Mike Ashley’s retail empire then marginally increased its stake in Mulberry from 36.9 per cent to 37.3 per cent after acquiring £4m of shares before agreeing its latest £111m takeover deal sterling.
The new proposal represents a 28 percent premium to Mulberry’s closing share price on Sept. 27 before the current offering period began.
Frasers told shareholders on Friday that it “strongly believes it can provide the right insulation and investment to support a much-loved British brand”.
Following this announcement and consultation with Challice, Mulberry said it was “working with advisors to consider the company’s position and will provide a further announcement in due course.”
He added: “The board highlights that there can be no certainty that an offer will be made for the company or the terms on which such an offer might be made.”

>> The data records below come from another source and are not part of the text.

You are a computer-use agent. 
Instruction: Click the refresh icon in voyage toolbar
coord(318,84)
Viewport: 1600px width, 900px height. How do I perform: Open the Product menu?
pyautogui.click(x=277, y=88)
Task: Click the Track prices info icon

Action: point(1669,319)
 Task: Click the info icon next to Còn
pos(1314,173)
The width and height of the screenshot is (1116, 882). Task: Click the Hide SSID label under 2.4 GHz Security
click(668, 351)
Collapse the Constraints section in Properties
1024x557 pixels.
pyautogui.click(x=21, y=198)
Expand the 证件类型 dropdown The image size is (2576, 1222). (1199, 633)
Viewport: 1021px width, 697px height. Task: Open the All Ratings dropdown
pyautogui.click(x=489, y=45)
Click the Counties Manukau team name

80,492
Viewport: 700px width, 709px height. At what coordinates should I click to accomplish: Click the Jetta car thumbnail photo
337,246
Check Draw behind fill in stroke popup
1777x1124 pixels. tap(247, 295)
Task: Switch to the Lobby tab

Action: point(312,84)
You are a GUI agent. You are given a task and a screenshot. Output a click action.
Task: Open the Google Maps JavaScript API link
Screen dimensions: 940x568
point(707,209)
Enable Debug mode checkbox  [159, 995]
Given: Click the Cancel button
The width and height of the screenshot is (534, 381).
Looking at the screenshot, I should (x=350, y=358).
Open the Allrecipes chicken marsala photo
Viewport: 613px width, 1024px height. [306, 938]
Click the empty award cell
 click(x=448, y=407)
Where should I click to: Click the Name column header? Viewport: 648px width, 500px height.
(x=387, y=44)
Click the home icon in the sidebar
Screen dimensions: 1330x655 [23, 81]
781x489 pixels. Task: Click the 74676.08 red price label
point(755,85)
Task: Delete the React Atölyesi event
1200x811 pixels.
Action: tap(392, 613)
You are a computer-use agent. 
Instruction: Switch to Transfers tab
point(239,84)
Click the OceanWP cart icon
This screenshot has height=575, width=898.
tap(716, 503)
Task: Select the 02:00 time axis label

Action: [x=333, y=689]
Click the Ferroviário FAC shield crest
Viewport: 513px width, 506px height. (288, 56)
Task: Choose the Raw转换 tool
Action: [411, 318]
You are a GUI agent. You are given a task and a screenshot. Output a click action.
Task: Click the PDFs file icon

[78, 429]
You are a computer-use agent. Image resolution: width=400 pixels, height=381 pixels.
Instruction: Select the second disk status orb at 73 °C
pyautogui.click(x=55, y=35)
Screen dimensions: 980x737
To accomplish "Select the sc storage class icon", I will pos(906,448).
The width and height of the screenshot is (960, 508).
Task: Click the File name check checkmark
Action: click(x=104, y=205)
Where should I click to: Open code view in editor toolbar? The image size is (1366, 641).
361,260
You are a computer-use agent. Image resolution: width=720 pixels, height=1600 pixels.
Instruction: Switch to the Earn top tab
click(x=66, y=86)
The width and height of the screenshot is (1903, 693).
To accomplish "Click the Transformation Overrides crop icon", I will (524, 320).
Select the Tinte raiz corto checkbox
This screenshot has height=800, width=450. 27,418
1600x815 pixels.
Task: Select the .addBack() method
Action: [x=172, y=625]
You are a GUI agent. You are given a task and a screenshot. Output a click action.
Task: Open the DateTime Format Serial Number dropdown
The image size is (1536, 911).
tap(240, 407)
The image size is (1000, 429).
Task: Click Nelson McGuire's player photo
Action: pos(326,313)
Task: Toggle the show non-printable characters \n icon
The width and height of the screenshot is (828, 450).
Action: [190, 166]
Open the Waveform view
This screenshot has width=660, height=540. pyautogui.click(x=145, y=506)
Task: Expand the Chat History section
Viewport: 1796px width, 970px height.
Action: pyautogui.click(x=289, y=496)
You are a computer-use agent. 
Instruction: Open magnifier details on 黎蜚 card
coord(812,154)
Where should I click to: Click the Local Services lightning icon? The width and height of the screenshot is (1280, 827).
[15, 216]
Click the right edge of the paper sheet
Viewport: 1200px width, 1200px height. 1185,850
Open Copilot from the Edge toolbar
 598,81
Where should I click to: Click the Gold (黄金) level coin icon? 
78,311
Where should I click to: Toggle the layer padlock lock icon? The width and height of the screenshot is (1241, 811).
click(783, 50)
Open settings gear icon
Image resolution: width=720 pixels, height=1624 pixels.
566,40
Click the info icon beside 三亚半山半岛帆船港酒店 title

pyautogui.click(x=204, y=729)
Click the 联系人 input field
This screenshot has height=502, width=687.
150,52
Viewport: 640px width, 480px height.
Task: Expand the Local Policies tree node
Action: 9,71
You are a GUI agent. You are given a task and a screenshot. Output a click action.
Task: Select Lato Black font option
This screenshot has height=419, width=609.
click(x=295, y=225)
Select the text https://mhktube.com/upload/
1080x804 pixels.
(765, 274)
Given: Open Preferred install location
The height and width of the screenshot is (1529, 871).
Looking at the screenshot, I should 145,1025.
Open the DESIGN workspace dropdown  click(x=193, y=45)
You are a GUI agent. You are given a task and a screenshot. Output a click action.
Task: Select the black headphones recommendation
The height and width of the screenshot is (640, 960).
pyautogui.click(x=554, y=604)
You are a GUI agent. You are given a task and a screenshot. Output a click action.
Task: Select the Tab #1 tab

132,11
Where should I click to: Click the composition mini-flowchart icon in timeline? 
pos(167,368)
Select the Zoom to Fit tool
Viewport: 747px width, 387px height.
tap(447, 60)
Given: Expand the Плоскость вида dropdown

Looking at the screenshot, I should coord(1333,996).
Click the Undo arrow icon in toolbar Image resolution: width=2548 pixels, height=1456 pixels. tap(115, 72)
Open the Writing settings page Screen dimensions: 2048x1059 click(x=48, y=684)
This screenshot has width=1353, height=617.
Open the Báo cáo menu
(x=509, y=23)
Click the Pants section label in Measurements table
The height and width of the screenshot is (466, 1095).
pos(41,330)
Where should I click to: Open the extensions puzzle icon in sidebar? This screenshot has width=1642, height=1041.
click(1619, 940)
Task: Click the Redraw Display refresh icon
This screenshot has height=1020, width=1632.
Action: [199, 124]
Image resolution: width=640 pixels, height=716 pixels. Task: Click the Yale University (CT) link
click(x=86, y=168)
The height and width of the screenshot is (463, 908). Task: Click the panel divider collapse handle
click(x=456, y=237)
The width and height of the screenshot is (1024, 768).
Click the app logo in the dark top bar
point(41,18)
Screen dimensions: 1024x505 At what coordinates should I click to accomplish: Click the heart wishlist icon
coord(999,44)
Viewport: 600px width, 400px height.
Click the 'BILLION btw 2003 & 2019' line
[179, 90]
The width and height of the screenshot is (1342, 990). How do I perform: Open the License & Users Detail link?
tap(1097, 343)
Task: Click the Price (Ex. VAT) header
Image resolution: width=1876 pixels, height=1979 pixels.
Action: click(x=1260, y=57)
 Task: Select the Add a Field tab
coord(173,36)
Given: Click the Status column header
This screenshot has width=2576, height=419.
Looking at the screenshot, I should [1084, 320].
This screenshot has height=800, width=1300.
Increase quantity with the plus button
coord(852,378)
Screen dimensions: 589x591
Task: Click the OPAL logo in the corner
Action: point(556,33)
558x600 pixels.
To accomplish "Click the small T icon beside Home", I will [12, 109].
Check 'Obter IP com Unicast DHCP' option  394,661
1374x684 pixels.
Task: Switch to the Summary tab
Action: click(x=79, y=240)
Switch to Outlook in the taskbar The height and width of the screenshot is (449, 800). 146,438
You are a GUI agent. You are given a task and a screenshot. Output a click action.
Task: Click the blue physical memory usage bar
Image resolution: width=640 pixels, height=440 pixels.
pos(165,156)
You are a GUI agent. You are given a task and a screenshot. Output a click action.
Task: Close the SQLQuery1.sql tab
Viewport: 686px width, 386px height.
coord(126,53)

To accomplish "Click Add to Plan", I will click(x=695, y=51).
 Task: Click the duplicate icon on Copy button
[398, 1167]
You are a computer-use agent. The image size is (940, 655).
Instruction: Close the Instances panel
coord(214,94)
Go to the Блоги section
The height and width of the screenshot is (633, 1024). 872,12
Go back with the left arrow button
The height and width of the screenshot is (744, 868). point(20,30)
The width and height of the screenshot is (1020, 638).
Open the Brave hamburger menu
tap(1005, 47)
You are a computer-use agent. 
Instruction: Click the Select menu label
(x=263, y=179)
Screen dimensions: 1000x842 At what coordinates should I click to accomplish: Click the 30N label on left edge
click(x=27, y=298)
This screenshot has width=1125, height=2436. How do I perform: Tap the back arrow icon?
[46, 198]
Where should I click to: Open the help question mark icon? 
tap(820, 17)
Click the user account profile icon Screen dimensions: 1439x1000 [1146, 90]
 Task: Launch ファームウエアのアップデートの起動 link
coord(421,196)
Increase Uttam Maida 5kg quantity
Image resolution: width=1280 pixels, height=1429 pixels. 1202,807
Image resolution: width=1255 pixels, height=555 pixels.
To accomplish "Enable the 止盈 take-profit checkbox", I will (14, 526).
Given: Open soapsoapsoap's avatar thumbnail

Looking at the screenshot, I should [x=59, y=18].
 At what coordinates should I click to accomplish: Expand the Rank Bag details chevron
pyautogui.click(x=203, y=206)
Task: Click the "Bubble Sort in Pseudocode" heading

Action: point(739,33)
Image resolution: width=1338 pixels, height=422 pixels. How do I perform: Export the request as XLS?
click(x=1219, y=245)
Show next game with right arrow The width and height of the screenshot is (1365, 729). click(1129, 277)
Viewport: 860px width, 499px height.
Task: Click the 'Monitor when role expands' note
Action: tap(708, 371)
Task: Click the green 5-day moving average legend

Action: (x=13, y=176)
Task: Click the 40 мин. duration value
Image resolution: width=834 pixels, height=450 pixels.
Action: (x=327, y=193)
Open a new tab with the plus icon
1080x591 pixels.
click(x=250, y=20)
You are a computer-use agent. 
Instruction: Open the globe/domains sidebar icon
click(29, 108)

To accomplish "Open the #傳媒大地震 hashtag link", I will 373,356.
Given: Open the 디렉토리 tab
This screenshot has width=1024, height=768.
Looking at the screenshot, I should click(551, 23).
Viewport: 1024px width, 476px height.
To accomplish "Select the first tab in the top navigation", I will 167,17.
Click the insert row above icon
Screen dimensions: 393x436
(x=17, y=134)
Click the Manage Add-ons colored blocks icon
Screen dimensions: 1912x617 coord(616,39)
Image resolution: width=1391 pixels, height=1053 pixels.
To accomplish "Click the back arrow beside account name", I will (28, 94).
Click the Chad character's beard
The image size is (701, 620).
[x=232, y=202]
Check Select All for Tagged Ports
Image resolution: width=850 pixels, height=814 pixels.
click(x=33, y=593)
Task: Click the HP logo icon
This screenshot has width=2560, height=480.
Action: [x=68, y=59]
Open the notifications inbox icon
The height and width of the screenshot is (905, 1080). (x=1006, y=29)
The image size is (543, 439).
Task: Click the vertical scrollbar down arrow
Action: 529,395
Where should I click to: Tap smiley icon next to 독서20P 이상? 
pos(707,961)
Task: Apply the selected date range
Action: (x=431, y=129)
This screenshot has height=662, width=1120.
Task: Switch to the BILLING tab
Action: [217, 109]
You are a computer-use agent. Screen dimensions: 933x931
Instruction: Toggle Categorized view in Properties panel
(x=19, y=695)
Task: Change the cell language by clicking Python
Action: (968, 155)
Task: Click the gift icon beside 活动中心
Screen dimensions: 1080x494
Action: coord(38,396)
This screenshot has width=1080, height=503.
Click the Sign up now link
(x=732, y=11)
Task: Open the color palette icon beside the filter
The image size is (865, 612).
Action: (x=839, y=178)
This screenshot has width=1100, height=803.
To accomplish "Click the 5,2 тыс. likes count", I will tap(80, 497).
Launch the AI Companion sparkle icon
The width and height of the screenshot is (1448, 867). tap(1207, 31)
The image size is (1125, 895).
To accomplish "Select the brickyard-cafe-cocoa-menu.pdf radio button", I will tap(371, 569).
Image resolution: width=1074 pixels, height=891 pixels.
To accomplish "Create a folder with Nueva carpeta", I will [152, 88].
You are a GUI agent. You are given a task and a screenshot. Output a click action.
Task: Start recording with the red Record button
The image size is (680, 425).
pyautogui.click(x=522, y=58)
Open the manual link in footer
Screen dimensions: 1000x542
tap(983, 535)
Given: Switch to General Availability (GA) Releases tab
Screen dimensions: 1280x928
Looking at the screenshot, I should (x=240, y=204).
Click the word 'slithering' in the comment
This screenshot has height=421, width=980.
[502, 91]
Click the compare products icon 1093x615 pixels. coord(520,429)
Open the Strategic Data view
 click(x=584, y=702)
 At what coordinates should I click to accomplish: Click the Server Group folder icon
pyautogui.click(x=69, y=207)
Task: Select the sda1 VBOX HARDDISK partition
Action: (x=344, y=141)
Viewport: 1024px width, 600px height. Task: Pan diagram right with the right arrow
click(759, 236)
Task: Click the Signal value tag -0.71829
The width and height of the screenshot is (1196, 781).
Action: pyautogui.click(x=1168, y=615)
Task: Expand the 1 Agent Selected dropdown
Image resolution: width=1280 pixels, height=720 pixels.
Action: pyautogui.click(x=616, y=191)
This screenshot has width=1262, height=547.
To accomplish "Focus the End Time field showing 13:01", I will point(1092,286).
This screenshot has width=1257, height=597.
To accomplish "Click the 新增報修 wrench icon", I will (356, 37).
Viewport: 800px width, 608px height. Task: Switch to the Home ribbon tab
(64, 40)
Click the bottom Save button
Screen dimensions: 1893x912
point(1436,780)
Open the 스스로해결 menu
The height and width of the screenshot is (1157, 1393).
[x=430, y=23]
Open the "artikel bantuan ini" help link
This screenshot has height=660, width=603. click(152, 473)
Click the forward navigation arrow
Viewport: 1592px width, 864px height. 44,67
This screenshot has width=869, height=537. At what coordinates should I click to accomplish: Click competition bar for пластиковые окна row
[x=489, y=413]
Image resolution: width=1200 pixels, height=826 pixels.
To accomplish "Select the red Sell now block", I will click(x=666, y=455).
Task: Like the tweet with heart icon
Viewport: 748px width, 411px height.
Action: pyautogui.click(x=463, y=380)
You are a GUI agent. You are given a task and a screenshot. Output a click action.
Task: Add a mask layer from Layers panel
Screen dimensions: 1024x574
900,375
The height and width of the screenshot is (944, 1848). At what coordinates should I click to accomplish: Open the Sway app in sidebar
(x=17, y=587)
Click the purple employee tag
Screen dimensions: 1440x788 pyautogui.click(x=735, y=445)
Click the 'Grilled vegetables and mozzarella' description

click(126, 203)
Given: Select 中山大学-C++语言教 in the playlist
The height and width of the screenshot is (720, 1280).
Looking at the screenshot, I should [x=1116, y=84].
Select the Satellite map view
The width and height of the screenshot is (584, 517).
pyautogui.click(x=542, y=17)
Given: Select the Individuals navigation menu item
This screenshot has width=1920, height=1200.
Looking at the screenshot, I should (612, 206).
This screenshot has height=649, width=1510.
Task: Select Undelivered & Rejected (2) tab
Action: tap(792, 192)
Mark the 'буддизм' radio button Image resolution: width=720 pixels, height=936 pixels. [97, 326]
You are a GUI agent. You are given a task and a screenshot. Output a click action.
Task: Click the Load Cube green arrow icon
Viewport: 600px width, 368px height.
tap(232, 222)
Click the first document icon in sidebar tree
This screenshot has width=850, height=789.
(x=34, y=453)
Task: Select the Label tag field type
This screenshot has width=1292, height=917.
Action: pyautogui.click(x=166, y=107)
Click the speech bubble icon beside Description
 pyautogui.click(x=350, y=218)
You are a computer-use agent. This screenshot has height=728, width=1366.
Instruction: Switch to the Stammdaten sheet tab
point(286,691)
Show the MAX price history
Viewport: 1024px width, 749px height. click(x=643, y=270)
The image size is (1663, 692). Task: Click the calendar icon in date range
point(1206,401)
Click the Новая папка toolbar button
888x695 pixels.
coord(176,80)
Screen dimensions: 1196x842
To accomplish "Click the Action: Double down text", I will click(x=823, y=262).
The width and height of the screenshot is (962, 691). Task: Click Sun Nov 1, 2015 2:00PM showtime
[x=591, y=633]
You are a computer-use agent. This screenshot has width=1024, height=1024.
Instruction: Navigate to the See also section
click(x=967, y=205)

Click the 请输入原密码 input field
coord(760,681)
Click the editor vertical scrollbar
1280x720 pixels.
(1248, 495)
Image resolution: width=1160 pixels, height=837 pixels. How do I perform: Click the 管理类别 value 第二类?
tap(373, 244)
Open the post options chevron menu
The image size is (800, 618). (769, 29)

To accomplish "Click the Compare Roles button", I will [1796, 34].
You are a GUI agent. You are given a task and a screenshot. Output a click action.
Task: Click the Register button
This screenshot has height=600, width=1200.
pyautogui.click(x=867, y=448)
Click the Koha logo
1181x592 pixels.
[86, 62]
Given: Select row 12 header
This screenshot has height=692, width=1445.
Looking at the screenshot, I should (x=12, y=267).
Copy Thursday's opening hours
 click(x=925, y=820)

Mulberry Stocks responded positively to Frasers’ improved proposal, rising 18.2 per cent to 130p on Monday morning.
Based in Shirebrook, Derbyshire, Frasers Group owns a number of well-known sports and clothing brands including Sports Direct, Lonsdale, Slazenger, Jack Willis and Evans Cycles.
The FTSE 100 business has gradually expanded its investments in high-end brands amid subdued global consumer spending on luxury goods.
Over the summer, Frasers bought THG’s luxury goods websites such as Coggles as part of a multi-year partnership and just last week increased its stake in German fashion retailer Hugo Boss to around 16.4 per cent. hundred.
But despite raising its bid for Mulberry, Russ Mould, investment director at AJ Bell, said: “Frasers has little chance of winning the bid for Mulberry given the gigantic hurdle in its path.”
He noted that the 150 pence per share offer is half of what Mulberry was trading at just a few years ago, so it is “unlikely to be enough for Challice”.